## BRIEF A
Lay out everything from the start of the entries below down to the line containing "click(1512, 10)" as a JSON list of strings, one string per line, with blank lines left out.

>> start EXCERPT

When most wine drinkers first experience Beaujolais, it’s usually in the form of Beaujolais Nouveau, a fun fresh wine, typically the first wine to be released from France each year. Kind of like lower level Hunter Semillon. It’s not very serious, but, great to hoover slightly chilled on a hot day.
Then there are the more serious wines. Both styles are made from Gamay, yet, from fun and fresh you go to wines every bit as intriguing as good Burgundy. They’re not directly comparable, yet, there can be similar traits.
The first serious Beaujolais I had was near 40 years old when I drank it whilst studying winemaking. It was a revelation.
Of late, the wines of two producers, have been popping up consistently as a pleasure to devour, those of Thivin and Daniel Bouland, oh and Foillard.
Today we offer the 2016’s from Bouland + a special shipment of the 2015 Côte de Brouilly ‘Cuvée Mélanie’ named for his daughter. It’s fascinating to see the wines together and just how much difference a year makes to the harmony of the wine comparing the 2015 to the 2016’s. It’s a great insight into the progression of good Beaujolais. Bouland’s will surely be better with 3-5 years of age, but will undoubtedly last much longer.
My tips, go longer on the2015 Côte de Brouilly ‘Cuvée Mélanie’ and 2016 Daniel Bouland Morgon ‘Corcelette’.

>> end EXCERPT
>> start DATASET RECORDS

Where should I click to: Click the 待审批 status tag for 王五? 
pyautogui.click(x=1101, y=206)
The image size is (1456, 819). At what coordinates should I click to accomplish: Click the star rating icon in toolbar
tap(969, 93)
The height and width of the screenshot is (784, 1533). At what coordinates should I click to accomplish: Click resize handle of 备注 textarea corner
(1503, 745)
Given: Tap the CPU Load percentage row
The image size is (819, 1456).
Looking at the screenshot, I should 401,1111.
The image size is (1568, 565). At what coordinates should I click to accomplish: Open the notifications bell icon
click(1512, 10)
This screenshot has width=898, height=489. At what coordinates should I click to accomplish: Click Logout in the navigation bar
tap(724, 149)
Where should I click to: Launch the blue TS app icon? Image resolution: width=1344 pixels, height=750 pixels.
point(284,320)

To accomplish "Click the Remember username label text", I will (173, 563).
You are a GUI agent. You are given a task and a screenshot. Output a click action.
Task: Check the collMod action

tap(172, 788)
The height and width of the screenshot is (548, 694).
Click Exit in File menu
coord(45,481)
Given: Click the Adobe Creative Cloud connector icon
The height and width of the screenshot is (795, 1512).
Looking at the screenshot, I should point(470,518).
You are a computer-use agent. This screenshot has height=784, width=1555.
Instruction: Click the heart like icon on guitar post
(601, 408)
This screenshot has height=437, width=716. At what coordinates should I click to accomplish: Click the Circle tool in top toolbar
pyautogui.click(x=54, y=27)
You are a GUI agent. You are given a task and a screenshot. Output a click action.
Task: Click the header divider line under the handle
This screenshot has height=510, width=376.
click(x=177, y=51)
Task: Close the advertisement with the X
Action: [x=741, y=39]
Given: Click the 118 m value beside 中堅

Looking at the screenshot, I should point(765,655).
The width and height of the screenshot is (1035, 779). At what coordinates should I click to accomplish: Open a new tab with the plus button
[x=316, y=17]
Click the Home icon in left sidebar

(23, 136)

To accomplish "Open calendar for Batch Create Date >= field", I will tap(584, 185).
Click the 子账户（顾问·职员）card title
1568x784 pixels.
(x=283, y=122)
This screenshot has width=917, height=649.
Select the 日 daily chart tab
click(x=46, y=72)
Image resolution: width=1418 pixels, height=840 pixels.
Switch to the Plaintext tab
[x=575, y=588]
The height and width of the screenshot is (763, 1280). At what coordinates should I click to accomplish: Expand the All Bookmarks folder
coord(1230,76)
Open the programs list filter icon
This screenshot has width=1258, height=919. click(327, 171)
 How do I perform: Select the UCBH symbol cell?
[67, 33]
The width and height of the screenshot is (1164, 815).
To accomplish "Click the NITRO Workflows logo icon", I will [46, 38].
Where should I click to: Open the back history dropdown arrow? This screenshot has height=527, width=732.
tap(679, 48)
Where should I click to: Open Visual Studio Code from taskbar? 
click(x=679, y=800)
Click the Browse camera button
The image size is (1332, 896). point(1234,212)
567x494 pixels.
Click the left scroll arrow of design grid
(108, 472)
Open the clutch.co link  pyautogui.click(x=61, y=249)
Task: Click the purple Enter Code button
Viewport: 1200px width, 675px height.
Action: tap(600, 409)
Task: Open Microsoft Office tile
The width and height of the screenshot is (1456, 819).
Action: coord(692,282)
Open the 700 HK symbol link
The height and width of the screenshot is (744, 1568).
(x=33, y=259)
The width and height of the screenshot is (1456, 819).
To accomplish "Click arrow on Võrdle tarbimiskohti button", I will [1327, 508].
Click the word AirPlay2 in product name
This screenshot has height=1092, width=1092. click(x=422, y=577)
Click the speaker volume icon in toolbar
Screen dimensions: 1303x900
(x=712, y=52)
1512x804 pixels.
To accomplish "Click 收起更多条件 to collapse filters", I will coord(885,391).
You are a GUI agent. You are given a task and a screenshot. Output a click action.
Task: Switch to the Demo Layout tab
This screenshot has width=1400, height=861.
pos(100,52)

>> end DATASET RECORDS

## BRIEF B
According to the Beaujolais piece, who is the 2015 Côte de Brouilly 'Cuvée Mélanie' named for?

## TASK RESULT A
[
  "Where should I click to: Click the 待审批 status tag for 王五? ",
  "pyautogui.click(x=1101, y=206)",
  "The image size is (1456, 819). At what coordinates should I click to accomplish: Click the star rating icon in toolbar",
  "tap(969, 93)",
  "The height and width of the screenshot is (784, 1533). At what coordinates should I click to accomplish: Click resize handle of 备注 textarea corner",
  "(1503, 745)",
  "Given: Tap the CPU Load percentage row",
  "The image size is (819, 1456).",
  "Looking at the screenshot, I should 401,1111.",
  "The image size is (1568, 565). At what coordinates should I click to accomplish: Open the notifications bell icon",
  "click(1512, 10)"
]

## TASK RESULT B
Daniel Bouland's daughter.